Powołani wezwani do świętości

Realizację powołania cechuje dynamizm. Nie jest ono bowiem biernym oczekiwaniem przyszłości zbawczej, ale praktykowaniem wiary, która wyraża się w głębokiej, intymnej i dynamicznej zarazem więzi z Bogiem i Jego Synem Jezusem Chrystusem w Duchu Świętym. Jest to droga uświęcenia, do jakiej wzywa św. Jan ewangelista: „Każdy zaś, kto pokłada w Nim tę nadzieję, uświęca się, podobnie jak On jest święty” (1J 3,3). Warto zwrócić uwagę na używaną przez Jana terminologię. Czasownik „uświęca się” oddaje za pomocą greckiego hagnidzo, natomiast „święty” to hagnos. Zazwyczaj czytelnik oczekiwałby tu terminów hagiadzo i hagios, po które często sięga św. Paweł. Jednak u Pawła zarówno czasownik, jak i przymiotnik mogą wskazywać na stan ontyczny, nie moralny (chrześcijanie są „święci”, gdyż przyjęli chrzest). Tymczasem, aby podkreślić konieczność moralnego wysiłku chrześcijan, Jan wybiera terminy, które go akcentują, a które można także oddać za pomocą „stać się nieskalanym” i „nieskalany”; takie terminy z pewnością mają konotacje moralne. Choć więc chrześcijanin już jest dzieckiem Bożym, może w pewnym sensie stawać się nim bardziej poprzez proces uświęcania się. Motywacją do podjęcia wysiłku moralnego jest pragnienie, by stać się nieskalanym jak Chrystus. Tylko osoba o czystym, nieskalanym sercu, będzie mogła cieszyć się bliskością Chrystusa w gronie zbawionych. Dla Żydów jawna wydaje się tu aluzja do psalmów wstępowania do świątyni – mieszkania Boga. Jeden z nich głosi:

„Kto wstąpi na górę Pana
lub kto stanie w Jego świętym miejscu?
Człowiek rąk nieskalanych i czystego serca,
który nie skłonił swej duszy ku marnościom” (Ps 24,3).
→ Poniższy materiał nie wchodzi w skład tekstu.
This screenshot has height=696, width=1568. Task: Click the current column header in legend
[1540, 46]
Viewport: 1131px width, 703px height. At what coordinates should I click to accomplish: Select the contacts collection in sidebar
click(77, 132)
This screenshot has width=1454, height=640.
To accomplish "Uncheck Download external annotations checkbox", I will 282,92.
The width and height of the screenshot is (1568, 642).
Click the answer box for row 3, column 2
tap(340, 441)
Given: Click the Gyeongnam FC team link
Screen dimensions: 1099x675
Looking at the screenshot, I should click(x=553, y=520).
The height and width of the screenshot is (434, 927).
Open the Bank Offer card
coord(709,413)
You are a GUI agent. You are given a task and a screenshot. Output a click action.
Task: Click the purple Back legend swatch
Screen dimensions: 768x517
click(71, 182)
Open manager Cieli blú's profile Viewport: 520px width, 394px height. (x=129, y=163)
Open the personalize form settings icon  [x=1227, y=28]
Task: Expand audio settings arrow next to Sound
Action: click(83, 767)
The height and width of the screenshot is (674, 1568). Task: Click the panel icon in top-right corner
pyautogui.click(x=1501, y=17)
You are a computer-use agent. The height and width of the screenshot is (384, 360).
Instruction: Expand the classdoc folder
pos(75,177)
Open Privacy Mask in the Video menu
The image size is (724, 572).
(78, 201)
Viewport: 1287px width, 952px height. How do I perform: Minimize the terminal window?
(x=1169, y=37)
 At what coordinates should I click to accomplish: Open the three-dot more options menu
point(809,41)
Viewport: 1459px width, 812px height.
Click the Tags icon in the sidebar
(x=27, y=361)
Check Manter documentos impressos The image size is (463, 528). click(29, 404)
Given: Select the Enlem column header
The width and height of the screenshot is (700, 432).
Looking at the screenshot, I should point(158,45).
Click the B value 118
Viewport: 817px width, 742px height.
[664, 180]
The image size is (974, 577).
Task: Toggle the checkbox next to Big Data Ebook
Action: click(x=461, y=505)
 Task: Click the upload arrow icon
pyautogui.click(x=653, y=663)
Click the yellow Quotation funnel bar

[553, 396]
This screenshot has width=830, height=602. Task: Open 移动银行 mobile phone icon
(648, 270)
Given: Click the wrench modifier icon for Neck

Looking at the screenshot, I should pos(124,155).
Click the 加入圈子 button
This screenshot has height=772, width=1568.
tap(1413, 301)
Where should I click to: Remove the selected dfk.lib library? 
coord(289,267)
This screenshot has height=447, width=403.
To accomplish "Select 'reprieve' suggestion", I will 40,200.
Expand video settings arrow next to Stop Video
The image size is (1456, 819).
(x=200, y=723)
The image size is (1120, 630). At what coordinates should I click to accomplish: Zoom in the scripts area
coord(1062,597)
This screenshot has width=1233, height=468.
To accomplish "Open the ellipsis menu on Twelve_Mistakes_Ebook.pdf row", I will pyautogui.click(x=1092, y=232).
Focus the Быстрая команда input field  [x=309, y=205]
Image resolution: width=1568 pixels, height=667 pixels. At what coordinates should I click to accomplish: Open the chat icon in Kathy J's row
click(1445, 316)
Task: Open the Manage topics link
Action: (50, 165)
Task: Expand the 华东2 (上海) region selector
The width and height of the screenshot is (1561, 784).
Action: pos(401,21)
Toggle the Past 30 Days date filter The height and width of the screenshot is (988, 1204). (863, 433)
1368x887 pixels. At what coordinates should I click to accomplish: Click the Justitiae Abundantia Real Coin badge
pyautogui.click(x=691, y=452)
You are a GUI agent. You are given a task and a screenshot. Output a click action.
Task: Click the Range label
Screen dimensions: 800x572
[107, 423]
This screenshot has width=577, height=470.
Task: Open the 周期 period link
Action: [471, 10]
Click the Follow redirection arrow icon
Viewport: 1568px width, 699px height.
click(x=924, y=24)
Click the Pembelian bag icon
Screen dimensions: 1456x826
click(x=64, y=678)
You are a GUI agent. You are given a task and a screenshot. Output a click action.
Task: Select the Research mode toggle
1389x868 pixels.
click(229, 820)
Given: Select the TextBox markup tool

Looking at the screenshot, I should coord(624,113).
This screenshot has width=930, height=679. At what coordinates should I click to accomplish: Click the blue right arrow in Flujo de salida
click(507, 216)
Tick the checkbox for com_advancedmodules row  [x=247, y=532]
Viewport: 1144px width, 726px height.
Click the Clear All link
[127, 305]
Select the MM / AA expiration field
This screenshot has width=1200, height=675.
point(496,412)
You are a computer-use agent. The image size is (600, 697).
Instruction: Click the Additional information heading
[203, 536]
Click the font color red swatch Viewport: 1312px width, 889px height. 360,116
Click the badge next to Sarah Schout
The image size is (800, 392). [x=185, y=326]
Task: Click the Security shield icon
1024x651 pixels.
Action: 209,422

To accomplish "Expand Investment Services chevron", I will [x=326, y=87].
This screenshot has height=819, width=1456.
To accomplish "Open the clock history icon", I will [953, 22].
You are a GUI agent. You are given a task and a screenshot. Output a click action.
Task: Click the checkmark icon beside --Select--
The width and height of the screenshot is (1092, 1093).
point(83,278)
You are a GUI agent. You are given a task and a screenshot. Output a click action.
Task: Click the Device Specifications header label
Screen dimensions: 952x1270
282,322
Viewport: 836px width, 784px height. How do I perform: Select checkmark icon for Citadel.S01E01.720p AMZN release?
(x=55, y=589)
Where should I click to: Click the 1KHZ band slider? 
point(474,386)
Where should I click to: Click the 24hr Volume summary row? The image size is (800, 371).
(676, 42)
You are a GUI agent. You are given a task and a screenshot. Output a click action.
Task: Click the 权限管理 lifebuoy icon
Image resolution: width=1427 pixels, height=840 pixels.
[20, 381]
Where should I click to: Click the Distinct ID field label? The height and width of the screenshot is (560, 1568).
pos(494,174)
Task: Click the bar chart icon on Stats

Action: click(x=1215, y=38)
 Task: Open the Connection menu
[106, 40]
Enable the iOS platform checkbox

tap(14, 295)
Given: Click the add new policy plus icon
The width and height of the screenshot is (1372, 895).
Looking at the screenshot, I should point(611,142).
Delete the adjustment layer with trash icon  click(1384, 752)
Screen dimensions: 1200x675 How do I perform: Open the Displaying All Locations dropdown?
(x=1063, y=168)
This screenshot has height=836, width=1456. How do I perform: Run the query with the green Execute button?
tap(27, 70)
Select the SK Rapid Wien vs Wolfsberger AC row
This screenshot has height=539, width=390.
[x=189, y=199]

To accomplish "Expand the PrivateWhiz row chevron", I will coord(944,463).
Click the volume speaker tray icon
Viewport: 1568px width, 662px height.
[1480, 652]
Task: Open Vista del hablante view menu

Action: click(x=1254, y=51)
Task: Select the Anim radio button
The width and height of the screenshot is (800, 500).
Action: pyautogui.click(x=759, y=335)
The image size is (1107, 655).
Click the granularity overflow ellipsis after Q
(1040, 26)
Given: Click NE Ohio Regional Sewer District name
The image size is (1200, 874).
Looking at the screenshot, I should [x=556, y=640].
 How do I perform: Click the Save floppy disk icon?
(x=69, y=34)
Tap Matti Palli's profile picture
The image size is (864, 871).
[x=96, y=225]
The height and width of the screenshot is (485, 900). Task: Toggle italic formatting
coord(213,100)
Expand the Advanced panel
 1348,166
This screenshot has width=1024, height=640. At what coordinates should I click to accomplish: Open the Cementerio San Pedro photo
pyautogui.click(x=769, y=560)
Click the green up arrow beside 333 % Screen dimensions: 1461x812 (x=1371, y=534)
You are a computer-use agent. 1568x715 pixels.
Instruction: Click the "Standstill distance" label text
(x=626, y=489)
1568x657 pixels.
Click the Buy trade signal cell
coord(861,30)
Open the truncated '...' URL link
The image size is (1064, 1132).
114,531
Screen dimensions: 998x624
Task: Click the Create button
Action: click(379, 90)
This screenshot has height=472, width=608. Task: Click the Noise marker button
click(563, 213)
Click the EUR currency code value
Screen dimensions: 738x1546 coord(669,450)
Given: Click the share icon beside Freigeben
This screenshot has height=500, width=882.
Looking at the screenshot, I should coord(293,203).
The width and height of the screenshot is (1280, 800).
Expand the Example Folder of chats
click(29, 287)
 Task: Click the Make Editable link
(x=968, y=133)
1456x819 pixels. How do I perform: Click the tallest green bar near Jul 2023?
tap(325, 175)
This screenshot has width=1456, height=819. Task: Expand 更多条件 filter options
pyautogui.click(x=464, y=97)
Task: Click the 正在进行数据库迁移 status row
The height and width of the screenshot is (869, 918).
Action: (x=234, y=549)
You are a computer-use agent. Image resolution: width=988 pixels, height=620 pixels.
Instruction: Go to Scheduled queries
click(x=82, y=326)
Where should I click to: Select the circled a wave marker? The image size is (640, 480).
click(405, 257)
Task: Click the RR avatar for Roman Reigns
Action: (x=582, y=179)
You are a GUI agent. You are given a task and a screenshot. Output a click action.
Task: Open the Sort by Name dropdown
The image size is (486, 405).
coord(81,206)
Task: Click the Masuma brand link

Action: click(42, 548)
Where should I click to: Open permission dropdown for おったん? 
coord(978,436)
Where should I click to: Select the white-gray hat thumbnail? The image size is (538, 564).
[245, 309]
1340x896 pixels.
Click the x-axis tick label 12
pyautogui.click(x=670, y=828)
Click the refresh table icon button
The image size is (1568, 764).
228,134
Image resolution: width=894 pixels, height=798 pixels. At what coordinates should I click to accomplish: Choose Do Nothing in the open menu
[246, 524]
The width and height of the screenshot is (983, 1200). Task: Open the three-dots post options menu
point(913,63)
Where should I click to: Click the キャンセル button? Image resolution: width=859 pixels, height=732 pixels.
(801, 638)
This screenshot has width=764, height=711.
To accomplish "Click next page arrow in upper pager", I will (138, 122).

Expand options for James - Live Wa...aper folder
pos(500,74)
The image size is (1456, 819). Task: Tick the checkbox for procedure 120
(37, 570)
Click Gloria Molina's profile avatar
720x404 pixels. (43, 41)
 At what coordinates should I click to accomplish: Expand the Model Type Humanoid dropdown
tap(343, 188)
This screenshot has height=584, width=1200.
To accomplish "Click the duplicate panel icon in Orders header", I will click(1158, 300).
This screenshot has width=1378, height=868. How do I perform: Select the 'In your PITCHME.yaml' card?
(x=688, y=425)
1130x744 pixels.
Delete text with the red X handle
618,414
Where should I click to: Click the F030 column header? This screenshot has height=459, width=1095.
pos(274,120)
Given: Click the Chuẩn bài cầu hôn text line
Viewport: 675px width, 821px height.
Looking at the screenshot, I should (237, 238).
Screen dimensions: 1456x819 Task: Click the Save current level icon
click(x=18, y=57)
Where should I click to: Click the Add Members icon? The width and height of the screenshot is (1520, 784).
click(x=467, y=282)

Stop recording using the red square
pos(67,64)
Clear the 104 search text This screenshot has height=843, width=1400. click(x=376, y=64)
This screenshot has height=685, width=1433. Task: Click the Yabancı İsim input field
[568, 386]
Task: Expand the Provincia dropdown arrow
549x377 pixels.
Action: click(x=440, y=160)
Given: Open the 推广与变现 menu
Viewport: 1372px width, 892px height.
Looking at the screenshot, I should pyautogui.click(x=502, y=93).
Psalmista stwierdza, że oblicze Boga oglądać mogą na Syjonie tylko ci, których serce jest czyste. Chodzi więc o coś więcej, niż tylko zachowanie przepisów rytualnych. Wstępujący do świątyni winien mieć „serce czyste”, czyli być wolny od grzechu. Wiadomą jest rzeczą, że te starotestamentowe oczekiwania oglądania oblicza Boga nie spełniły się; przeniesiono je na czasy mesjańskie, kiedy to zakróluje oczekiwany Boży Pomazaniec. W tym sensie właśnie chrześcijaństwo przejęło obietnice mesjańskie, ukazując ich wypełnienie w Chrystusie. Wierzący w Niego będą oglądać Go takim, jakim jest, gdyż serce ich będzie uświęcone.

Konkluzja

Analiza Mateuszowego opisu powołania przez Jezusa pierwszych uczniów prowadzi do wniosku, że powołanie realizuje się na drodze nieustannego towarzyszenia Jezusowi (gr. akoluthein – „iść za”). Staje się to możliwe dzięki zmartwychwstaniu Jezusa. Fakt ten jest największym źródłem radości dla tych, którzy szczerym sercem odpowiadają na Boże wezwanie. Zmartwychwstały wciąż żyje i wciąż wzywa kolejnych uczniów i uczennice na drogę powołania. Droga ta jest drogą uświęcania się, zgodnie ze słowami Jana Pawła II: „Wszystkie dzieci Kościoła, powołane przez Ojca, aby słuchać Chrystusa, muszą odczuwać głęboką potrzebę nawrócenia i świętości. Jak jednak podkreślano na Synodzie, potrzeba ta odnosi się przede wszystkim do życia konsekrowanego. Istotnie, powołanie skierowane do osób konsekrowanych, aby szukały najpierw Królestwa Bożego, jest nade wszystko wezwaniem do pełnego nawrócenia, to znaczy do wyrzeczenia się samych siebie i do życia wyłącznie dla Pana, tak aby Bóg był wszystkim we wszystkich” (Vita consecrata 35).